После этого деяния, так приблизительно продолжает Достоевский, германский дух на время как бы замер. Западный же мир под влиянием открытия Америки, новой науки и новых нача́л «искал переродиться в новую истину», в новый фазис, и первой попыткой этого перевоплощения стала революция. Какое смущение для германского духа! Он, указывает Достоевский, вообще-то разобрался в ней так же мало, как римский дух – в Реформации, он даже на время потерял было свою самость и веру в себя. «Он ничего не мог сказать против новых идей крайне-западного европейского мира. Лютерово протестантство уже отжило своё время давно, идея же свободного духа, свободного исследования давно уже принята была всемирной наукой. Огромный организм Германии почувствовал более чем кто-нибудь, что он не имеет, так сказать, плоти и формы для своего выражения. Вот тогда-то в нём родилась настоятельная потребность хотя бы сплотиться только наружно в единый стройный организм, ввиду новых грядущих фазисов его вечной борьбы с крайне-западным миром Европы…»

* * *

Всякий, кто предаётся духовному созерцанию мощных потрясений, сокрушительных катастроф, рискует подпасть под подозрение в тщеславии, подстёгивающем его опробовать остроту ума на материале землетрясения. В огромных, страшных обстоятельствах дух довольно быстро может показаться легкомыслием. И всё же без духа не понять ничего, даже самых мелких, не говоря уже о крупных исторических феноменах. Все они двойственны. Если вычесть из Французской революции «философию», останется голодный бунт. Останется переворот в имущественных отношениях. Но кто же осмелится отрицать, что подобные манипуляции с Французской революцией крайне несправедливы? С потрясениями наших дней дело обстоит не иначе, и решительно невозможно согласиться с ожесточёнными пуристами, которые (из понятного, правда, страха опуститься до уровня фельетона) твердят, будто единственная реальность этой войны – то, что является нашему взору, а именно беспримерные бедствия, и было бы непочтительно выковыривать из неё какой-то смысл, искажать и приукрашивать кошмарную реальность, пытаясь внести, втолковать в неё дух. Требование подобной абстиненции негуманно, хоть и порождено гуманистической болью, вызванной упадком братства. Гуманистическое не всегда тождественно гуманному.

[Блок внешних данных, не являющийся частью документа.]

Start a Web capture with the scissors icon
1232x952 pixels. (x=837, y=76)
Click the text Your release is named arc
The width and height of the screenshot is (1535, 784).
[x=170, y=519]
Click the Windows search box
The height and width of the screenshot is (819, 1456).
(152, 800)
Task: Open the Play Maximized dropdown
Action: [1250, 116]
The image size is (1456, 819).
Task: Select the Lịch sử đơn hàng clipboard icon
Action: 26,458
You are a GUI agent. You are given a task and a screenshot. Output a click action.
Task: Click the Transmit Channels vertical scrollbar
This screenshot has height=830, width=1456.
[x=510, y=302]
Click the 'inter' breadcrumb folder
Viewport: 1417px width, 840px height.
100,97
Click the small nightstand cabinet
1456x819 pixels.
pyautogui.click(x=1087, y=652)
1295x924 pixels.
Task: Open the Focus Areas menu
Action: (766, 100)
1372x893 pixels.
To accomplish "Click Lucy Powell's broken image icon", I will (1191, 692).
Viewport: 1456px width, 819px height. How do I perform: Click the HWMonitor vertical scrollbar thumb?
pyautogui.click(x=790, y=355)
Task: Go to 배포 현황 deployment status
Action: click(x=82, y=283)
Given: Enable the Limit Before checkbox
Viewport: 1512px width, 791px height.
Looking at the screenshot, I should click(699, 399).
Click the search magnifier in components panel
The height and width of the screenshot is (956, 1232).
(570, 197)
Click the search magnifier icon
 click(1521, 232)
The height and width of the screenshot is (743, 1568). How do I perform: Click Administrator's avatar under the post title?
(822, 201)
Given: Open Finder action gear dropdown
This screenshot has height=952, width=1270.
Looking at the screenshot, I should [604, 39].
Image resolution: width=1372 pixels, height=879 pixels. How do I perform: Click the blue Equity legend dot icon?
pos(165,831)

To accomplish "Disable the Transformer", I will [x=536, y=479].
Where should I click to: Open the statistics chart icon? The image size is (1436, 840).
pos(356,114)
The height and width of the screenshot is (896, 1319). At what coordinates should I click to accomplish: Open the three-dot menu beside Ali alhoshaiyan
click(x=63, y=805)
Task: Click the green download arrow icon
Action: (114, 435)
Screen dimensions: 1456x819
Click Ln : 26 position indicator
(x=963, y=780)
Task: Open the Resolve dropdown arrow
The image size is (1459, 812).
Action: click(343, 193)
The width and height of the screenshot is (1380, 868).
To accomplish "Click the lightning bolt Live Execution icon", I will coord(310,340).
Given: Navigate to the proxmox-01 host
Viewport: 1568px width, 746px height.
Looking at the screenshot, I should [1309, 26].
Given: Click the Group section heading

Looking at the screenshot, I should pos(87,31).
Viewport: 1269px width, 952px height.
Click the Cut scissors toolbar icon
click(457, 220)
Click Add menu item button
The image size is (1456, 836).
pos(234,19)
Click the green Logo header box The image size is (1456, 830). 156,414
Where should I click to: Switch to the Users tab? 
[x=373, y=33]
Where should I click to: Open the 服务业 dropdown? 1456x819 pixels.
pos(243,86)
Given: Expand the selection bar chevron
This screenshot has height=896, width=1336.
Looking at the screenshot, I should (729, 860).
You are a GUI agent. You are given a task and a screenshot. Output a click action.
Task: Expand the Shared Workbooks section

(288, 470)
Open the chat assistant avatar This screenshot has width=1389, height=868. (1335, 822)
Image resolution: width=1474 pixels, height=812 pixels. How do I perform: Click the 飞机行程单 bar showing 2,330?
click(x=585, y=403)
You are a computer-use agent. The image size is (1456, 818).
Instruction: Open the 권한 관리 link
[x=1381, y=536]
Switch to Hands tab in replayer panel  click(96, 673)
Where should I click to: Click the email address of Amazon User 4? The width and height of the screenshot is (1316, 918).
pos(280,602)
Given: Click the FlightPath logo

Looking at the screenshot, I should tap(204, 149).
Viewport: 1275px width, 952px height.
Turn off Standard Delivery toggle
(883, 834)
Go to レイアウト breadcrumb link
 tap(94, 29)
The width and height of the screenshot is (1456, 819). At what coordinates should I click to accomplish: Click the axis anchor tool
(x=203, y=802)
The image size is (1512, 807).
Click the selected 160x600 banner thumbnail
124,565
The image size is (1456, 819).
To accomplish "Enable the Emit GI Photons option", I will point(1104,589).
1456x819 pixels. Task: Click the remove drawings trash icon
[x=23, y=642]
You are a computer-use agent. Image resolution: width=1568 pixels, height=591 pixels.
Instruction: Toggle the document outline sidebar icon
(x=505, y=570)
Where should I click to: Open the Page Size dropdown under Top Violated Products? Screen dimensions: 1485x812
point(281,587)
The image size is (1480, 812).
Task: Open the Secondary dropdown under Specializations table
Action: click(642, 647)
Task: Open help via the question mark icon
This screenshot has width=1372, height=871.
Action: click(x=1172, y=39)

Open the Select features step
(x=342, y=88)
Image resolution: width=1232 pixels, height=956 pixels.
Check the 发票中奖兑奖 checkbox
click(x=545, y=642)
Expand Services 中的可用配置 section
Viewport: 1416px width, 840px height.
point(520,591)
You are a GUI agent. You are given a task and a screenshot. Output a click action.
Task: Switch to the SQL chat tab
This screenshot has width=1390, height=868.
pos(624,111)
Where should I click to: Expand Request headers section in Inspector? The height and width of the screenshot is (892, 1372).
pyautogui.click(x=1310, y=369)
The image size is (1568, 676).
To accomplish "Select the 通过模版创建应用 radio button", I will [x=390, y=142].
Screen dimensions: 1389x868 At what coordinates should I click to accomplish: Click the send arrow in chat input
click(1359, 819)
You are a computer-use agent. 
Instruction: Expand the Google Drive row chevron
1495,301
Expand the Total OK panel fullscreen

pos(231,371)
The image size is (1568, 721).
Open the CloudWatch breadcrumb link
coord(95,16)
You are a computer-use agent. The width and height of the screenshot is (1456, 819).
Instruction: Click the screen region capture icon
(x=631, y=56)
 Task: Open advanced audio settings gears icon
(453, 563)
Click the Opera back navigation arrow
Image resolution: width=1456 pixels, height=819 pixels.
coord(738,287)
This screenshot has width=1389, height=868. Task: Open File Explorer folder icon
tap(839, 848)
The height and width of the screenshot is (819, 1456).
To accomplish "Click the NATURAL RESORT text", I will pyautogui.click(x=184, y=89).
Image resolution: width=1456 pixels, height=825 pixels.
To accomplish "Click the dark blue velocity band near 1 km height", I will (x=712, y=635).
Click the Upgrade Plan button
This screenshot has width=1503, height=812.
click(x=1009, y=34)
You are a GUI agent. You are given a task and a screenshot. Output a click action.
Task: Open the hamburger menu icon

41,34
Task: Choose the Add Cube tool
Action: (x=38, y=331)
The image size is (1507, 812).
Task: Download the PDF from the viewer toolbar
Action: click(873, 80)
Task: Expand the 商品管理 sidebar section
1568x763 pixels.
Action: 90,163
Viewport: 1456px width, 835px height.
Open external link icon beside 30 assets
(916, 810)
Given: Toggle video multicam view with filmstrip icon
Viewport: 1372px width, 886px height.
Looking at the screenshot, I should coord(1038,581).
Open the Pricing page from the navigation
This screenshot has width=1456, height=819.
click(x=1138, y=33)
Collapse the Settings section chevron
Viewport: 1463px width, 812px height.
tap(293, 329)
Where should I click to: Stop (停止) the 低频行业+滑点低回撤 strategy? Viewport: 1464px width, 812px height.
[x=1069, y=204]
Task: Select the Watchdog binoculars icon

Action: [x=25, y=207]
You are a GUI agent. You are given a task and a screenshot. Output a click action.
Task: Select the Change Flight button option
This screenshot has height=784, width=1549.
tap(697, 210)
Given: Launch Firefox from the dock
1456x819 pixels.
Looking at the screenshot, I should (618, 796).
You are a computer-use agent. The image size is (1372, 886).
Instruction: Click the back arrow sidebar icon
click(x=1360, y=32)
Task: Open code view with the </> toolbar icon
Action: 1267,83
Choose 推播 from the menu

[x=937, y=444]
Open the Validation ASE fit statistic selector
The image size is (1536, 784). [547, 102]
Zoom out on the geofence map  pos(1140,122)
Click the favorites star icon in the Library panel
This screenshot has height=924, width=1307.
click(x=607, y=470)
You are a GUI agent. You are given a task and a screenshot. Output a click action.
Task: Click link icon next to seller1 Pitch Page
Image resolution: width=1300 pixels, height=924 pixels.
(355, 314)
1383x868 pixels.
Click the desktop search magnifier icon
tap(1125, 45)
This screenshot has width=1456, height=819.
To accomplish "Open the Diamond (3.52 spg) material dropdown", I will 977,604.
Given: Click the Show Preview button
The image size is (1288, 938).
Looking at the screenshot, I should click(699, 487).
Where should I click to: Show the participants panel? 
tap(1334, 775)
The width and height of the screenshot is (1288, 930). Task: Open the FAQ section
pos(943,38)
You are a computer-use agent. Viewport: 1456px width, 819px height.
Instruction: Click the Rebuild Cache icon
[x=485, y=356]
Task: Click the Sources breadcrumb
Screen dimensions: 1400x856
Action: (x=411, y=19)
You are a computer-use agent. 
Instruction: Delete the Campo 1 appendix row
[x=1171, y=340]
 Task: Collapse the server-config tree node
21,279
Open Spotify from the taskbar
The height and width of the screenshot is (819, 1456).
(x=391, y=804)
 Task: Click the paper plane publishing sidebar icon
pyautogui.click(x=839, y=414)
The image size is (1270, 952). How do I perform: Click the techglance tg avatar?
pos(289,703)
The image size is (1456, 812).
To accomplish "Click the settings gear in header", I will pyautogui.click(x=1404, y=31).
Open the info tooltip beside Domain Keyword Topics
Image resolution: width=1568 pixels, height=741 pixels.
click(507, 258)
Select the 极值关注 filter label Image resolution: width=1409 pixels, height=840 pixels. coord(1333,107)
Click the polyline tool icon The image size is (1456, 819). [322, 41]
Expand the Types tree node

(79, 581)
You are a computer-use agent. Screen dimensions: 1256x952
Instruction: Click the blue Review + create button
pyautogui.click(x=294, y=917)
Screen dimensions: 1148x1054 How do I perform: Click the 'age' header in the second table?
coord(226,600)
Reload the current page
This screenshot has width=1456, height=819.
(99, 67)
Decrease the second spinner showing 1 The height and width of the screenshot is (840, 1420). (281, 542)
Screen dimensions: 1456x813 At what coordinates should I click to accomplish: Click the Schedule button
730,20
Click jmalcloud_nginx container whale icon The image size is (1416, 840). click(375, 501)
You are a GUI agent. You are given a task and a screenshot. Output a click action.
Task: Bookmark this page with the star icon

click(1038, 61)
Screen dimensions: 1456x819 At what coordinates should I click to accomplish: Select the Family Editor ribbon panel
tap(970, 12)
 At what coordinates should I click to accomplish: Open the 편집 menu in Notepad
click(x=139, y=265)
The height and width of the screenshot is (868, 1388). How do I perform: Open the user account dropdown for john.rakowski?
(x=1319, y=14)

Воззрения Достоевского на европейскую историю, или, скорее, на своеобычно строптивую роль в ней Германии, оттого что блистательны, не перестают быть истинными. Мне кажется, я вижу в его толкованиях вольности, односторонности, даже ошибки. Когда он заявляет, например, что развитие римской идеи единения привело к утрате революцией существенной части христианских основ, мне представляется, что он путает христианство с церковью, как перепутала их и сама революция, поскольку никакой культ разума, никакая ненависть к клиру, разнузданное глумление над догмами и преданиями позитивных религий в целом и «отродьем блудницы» в частности не помешали тому, что в основании революции, нёсшей в себе руссоистский дух, сохранилась добрая часть христианства, христианской всемирности и отзывчивости. Недаром мадам Ролан в своём письме к папе говорит о «тех евангельских основах, что дышат самой чистой демократией, самой нежной любовью к человеку, самым совершенным равенством». Несложно также заметить, что любой руссоизм, радикальный демократизм, революционное эпигонство до сих пор, чуть что, принимаются морализировать в христианском духе, даже сугубо приглашают христианство в свидетели. И наконец, что-то ведь должен означать тот факт, что Германию этой войны противник, лагерь «цивилизации» мог упрекнуть в язычестве и тайном поклонении Одину. Мне думается, что-то это всё-таки означает, ведь и у нас бытует присловье, что единственные, дескать, христиане Германии – это евреи. В отношении немецкого духа к римскому миру, как мне кажется, из двух крупных, символических немецких событий и коллизий Достоевский видит только одну, вторую пропуская, пожалуй, и умышленно; видит коллизию «Лютер в Риме», но не видит другой, для иного немца ещё более дорогой и важной, – «Гёте в Риме», каковым намёком в виде формулы здесь придётся ограничиться.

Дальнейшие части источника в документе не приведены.